======== Record extracts
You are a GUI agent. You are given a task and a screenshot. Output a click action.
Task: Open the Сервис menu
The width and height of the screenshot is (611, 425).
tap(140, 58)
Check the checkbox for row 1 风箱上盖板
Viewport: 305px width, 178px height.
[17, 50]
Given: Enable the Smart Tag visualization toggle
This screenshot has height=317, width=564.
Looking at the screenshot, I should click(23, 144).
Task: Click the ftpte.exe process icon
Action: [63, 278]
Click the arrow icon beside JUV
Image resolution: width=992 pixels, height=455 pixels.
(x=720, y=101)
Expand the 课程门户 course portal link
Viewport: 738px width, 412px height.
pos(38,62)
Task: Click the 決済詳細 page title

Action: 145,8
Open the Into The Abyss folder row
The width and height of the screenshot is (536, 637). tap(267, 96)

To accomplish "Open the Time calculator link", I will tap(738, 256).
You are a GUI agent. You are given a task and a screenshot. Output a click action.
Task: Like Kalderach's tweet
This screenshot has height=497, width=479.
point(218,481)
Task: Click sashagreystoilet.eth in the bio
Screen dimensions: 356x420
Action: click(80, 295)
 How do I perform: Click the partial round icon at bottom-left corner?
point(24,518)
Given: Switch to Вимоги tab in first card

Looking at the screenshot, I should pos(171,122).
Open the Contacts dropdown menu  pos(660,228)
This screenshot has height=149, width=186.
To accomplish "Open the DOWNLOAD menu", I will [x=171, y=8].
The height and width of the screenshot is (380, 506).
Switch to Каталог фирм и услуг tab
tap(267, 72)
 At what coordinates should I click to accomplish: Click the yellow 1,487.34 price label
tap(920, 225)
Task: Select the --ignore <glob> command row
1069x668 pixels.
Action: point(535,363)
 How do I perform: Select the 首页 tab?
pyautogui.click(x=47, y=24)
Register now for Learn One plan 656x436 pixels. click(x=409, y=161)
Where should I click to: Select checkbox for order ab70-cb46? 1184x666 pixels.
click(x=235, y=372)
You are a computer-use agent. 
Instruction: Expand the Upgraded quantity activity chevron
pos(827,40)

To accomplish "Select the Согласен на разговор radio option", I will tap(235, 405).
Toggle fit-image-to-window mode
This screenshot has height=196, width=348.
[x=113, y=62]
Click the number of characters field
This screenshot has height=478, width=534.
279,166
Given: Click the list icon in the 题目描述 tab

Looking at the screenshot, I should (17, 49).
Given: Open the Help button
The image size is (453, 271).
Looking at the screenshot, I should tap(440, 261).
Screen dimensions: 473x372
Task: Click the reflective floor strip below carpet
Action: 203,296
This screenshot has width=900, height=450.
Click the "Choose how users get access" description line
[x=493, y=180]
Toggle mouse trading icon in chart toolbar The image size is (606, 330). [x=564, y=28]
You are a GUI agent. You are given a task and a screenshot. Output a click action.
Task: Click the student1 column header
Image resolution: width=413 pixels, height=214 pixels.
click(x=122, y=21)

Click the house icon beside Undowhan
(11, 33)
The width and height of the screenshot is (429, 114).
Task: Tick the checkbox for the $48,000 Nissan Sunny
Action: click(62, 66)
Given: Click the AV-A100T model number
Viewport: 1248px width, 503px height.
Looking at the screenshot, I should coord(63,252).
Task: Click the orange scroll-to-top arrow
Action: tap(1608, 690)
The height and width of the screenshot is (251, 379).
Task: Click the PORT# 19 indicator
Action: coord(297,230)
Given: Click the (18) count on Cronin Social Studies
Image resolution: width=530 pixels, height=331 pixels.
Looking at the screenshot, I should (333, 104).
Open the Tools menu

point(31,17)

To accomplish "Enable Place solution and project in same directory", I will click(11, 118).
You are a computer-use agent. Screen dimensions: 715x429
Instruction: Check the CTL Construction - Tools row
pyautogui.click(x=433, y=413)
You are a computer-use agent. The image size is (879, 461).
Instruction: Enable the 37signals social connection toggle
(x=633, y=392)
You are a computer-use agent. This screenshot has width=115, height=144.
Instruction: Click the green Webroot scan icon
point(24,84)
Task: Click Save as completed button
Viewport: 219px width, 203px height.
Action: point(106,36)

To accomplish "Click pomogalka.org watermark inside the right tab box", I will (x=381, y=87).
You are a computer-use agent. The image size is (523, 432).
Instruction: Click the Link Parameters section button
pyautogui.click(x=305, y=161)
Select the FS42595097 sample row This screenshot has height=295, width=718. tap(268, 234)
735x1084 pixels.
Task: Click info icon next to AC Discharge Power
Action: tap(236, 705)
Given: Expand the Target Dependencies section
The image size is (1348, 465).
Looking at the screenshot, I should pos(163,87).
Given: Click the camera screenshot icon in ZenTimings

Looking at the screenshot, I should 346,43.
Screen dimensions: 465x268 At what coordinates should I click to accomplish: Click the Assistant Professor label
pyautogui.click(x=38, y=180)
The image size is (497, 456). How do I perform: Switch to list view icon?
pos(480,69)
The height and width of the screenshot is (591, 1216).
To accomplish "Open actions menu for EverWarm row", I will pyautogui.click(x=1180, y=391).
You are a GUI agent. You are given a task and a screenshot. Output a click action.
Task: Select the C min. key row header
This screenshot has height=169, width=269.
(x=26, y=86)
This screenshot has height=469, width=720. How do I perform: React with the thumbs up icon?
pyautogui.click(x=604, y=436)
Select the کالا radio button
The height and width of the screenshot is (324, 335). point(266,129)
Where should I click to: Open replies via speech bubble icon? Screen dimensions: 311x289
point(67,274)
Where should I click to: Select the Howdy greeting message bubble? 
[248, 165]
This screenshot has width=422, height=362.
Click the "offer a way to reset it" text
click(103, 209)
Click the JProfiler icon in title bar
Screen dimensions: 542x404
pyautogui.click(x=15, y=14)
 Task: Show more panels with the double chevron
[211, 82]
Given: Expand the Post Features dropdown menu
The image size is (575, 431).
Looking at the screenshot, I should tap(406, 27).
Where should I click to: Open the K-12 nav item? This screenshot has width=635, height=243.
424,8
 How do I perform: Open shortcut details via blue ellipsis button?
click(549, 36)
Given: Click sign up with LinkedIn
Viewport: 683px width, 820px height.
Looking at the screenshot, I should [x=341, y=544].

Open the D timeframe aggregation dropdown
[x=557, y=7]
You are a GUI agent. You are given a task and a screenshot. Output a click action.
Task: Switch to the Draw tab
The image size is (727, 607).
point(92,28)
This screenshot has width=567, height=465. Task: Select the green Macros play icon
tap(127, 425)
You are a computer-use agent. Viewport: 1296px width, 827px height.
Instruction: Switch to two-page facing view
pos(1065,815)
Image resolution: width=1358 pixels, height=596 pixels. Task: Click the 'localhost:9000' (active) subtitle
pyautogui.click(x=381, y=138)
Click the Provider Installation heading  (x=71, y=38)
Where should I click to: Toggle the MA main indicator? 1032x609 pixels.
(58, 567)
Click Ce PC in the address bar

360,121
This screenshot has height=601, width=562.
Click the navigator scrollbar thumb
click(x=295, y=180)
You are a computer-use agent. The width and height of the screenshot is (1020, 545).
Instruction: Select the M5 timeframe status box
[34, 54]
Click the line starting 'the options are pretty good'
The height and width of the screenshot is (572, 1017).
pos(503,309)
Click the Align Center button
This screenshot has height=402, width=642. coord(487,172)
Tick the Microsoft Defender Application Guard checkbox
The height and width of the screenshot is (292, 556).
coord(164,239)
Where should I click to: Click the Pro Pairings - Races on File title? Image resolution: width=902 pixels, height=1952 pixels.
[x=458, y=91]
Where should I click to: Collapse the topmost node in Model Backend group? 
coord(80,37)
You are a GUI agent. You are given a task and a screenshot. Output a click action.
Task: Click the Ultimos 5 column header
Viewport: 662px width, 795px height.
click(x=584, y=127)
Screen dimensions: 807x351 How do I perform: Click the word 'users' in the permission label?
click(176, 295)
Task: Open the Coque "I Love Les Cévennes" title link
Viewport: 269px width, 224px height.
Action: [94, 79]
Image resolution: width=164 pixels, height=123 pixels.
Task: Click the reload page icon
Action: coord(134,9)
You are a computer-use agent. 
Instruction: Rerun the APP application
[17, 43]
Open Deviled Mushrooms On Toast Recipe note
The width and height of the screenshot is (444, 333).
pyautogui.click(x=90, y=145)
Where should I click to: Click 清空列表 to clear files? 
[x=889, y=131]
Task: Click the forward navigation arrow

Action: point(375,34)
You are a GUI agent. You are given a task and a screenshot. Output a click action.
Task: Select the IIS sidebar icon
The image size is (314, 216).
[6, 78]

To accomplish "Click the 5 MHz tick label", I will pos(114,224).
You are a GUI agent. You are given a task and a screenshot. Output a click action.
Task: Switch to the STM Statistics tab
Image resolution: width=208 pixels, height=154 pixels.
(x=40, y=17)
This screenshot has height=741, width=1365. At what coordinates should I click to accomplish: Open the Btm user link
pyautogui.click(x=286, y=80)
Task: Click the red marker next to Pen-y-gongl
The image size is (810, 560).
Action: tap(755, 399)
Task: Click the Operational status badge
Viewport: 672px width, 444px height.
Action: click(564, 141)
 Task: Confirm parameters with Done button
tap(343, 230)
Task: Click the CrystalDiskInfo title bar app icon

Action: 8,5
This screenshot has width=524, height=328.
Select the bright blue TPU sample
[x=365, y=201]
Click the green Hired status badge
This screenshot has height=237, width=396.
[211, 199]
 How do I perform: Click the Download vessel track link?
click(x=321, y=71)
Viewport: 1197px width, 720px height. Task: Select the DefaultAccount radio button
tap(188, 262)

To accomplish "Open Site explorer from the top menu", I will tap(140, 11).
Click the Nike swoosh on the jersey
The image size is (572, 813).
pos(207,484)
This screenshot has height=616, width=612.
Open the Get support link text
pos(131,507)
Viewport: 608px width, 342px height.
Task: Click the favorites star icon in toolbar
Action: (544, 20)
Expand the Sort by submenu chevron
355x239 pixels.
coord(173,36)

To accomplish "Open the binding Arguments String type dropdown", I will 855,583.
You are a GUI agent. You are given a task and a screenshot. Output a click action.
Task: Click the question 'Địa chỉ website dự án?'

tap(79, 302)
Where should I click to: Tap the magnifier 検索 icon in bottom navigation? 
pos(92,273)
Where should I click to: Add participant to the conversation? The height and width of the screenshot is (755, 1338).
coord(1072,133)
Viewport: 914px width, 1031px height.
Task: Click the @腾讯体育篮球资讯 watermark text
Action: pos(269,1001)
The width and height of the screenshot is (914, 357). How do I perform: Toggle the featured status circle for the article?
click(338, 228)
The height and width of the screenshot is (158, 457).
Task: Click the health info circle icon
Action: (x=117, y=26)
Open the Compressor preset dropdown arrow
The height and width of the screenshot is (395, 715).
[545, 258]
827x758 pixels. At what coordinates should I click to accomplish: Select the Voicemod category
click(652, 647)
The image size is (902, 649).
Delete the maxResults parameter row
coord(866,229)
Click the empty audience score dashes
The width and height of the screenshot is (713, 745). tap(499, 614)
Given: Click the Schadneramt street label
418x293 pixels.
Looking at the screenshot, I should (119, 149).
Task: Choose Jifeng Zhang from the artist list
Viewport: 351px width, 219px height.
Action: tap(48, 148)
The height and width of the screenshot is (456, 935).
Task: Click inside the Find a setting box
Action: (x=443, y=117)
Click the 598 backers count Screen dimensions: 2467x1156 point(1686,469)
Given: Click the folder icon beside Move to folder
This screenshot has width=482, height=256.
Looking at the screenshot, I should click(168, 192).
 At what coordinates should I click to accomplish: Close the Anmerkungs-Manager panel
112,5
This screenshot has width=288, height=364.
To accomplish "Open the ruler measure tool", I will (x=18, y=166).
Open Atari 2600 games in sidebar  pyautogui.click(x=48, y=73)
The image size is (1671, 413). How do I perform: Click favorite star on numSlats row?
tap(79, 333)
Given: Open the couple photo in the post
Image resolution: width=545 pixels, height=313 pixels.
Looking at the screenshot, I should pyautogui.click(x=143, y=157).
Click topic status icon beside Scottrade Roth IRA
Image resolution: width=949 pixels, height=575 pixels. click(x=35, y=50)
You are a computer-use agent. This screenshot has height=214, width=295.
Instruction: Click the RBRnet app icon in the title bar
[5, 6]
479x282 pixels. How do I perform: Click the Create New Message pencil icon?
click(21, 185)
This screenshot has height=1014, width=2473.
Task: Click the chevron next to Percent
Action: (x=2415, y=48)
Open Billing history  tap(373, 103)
================
* **What you have to do**: Where a line of the data above includes the string "sidebar", pull it out.

* **Task solution**:
Task: Select the IIS sidebar icon
Open Atari 2600 games in sidebar  pyautogui.click(x=48, y=73)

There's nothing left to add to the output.